Most of the program funds probably would be allocated over a three- to five-year period. For many of the programs, the measure limits the length of time available for the funds to be spent. If after a specified length of time—between 18 and 48 months—a program’s funds are unspent, they would be reallocated to a different housing program.
The measure provides the Legislature broad authority to make future changes to the programs funded by the measure. The measure also requires the State Auditor to perform periodic audits of the agencies administering the funds and the recipients of the funds.
Impact of Funds. The funds from this
measure typically would be used together with other government monies to provide
housing assistance. In total, the bond funds would provide annual subsidies for
about 25,000 multifamily and 10,000 farmworker households. The funds would also
provide down payment assistance to about 60,000 homebuyers and help provide
space for 30,000 homeless shelter beds.
Bond Costs. The cost of these bonds would depend on their interest rates and the time period over which they are repaid. Generally, the interest on bonds issued by the state is exempt from both state and federal income taxes—lowering the payment amounts for the state. Historically, the type of bonds proposed by this measure have not received the federal tax exemption—resulting in a higher interest rate for the bonds. If the bonds were sold at an average interest rate of 6.25 percent (the current rate for this type of bond) and repaid over 30 years, the cost would be about $4.7 billion to pay off both the principal ($2.1 billion) and interest ($2.6 billion). The average payment would be about $157 million per year.

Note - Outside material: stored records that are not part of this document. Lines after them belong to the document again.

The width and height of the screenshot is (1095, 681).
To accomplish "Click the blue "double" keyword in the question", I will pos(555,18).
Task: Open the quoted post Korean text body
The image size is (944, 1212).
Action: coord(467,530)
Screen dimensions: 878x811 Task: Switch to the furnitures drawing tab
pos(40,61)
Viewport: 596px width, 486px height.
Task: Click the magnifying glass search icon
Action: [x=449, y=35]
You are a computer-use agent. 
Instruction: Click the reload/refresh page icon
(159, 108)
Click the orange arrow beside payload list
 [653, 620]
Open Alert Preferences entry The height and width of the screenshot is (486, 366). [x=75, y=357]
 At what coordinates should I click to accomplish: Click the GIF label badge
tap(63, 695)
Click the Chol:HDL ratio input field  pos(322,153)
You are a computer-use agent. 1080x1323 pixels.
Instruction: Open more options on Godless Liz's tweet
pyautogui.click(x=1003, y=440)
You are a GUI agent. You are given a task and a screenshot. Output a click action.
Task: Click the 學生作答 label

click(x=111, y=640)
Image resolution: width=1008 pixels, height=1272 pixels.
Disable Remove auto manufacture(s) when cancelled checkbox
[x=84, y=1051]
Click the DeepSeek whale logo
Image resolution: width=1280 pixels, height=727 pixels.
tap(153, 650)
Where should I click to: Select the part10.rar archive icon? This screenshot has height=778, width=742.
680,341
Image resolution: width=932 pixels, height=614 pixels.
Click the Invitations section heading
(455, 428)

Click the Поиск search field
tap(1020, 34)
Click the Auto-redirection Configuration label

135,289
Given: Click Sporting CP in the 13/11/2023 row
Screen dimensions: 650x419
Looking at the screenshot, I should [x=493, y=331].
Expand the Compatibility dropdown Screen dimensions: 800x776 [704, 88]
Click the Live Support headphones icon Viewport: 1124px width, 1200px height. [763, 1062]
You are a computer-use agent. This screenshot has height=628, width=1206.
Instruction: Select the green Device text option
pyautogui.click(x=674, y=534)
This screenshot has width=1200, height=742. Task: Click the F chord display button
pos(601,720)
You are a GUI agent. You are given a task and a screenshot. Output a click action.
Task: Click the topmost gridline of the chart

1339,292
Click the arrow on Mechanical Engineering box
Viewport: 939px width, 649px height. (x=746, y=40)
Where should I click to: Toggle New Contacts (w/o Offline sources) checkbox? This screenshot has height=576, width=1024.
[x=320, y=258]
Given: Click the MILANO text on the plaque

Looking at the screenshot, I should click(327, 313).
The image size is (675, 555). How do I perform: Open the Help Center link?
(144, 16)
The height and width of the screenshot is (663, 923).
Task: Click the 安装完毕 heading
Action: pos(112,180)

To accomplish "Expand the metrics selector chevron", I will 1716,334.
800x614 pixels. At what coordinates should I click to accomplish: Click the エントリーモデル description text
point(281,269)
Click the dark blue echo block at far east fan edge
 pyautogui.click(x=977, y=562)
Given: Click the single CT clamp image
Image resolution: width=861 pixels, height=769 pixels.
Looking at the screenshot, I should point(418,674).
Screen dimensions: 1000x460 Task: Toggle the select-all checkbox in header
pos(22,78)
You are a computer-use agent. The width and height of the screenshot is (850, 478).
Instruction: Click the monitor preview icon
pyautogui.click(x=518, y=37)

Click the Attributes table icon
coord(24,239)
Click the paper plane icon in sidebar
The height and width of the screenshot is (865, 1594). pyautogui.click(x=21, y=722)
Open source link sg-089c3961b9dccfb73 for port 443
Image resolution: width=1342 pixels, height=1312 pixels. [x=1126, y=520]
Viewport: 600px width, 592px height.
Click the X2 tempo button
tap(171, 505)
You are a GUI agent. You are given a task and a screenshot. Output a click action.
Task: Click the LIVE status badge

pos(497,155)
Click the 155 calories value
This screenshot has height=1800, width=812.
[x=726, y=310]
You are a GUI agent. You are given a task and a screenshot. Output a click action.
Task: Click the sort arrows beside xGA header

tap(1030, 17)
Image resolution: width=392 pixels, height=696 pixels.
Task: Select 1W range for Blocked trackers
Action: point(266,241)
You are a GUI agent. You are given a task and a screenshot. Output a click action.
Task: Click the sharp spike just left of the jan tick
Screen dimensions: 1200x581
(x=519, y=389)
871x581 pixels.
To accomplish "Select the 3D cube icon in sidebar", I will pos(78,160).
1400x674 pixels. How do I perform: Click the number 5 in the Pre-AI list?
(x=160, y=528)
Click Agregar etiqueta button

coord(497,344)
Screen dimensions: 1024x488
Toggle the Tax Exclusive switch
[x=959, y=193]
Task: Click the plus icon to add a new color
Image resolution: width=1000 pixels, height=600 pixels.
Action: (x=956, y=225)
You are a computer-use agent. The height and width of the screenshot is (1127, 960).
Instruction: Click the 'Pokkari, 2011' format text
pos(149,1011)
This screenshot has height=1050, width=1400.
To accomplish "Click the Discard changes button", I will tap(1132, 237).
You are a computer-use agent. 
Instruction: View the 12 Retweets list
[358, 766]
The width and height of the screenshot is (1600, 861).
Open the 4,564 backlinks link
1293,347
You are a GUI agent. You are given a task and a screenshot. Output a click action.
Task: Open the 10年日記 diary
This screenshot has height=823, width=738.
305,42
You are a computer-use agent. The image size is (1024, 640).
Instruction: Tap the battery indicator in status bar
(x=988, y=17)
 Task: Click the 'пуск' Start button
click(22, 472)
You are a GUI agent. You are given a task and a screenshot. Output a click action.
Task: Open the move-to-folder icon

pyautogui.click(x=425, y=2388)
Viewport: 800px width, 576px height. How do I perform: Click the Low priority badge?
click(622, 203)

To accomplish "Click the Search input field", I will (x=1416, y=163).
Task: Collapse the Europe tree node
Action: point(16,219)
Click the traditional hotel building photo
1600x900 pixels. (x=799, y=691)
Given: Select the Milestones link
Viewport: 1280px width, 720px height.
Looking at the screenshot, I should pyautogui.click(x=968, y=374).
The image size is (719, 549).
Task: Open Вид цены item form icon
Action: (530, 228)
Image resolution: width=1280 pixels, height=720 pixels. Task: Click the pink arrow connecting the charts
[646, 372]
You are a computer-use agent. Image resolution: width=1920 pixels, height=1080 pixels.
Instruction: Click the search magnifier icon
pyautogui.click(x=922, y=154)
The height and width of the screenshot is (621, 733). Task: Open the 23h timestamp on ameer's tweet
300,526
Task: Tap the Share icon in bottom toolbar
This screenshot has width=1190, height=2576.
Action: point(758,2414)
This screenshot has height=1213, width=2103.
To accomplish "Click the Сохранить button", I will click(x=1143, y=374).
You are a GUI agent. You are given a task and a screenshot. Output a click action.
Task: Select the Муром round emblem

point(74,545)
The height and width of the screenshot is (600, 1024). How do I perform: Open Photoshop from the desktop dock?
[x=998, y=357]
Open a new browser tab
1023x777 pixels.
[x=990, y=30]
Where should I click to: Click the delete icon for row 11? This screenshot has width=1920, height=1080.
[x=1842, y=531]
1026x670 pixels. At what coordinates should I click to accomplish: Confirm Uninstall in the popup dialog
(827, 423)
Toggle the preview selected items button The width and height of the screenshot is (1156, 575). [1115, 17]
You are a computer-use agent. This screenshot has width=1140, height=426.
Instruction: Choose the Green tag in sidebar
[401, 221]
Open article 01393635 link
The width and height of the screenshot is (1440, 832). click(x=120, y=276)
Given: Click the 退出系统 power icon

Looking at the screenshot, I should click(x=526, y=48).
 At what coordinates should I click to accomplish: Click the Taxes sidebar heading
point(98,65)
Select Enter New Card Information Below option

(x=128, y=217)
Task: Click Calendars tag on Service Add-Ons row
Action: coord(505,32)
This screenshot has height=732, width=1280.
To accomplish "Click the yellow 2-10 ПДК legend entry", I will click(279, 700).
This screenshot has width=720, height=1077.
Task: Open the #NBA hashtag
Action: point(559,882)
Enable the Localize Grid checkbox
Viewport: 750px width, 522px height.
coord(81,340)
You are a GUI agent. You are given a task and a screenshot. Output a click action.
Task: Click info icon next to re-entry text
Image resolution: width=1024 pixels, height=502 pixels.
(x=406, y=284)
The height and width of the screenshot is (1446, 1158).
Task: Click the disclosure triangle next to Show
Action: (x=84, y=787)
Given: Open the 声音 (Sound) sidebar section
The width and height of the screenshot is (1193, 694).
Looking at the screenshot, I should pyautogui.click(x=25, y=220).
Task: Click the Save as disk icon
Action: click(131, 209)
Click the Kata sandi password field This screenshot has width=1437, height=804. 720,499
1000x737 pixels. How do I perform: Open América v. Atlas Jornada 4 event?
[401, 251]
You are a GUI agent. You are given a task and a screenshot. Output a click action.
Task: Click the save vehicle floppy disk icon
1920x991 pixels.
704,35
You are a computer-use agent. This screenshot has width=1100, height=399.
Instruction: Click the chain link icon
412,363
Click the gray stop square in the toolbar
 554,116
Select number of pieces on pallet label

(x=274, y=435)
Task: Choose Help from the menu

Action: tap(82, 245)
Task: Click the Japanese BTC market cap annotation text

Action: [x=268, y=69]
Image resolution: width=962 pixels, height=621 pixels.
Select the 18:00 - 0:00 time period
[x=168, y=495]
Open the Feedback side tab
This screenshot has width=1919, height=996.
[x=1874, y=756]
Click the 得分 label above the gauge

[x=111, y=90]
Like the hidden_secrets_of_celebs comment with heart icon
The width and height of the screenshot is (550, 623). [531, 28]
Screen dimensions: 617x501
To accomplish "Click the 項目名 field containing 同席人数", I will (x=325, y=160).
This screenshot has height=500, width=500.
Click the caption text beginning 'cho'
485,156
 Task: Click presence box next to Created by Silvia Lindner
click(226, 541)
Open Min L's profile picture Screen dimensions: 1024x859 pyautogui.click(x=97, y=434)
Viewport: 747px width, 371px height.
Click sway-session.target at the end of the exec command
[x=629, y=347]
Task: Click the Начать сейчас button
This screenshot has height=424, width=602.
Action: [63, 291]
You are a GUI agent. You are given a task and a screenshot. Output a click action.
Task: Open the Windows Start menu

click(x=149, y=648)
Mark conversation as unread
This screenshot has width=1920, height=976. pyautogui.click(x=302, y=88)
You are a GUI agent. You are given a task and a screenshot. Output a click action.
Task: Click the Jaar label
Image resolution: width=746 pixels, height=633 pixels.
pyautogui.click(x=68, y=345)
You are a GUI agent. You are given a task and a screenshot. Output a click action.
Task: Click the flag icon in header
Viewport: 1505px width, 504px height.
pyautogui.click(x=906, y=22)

Administrative Costs. Several agencies would experience increased costs to administer the various housing programs funded by this measure. Under existing law, a portion of the programs’ allocations from the bond funds—up to about $100 million—could be used for these administrative costs. The measure also authorizes some recipients to be charged for administrative costs, thus increasing funds available for this purpose.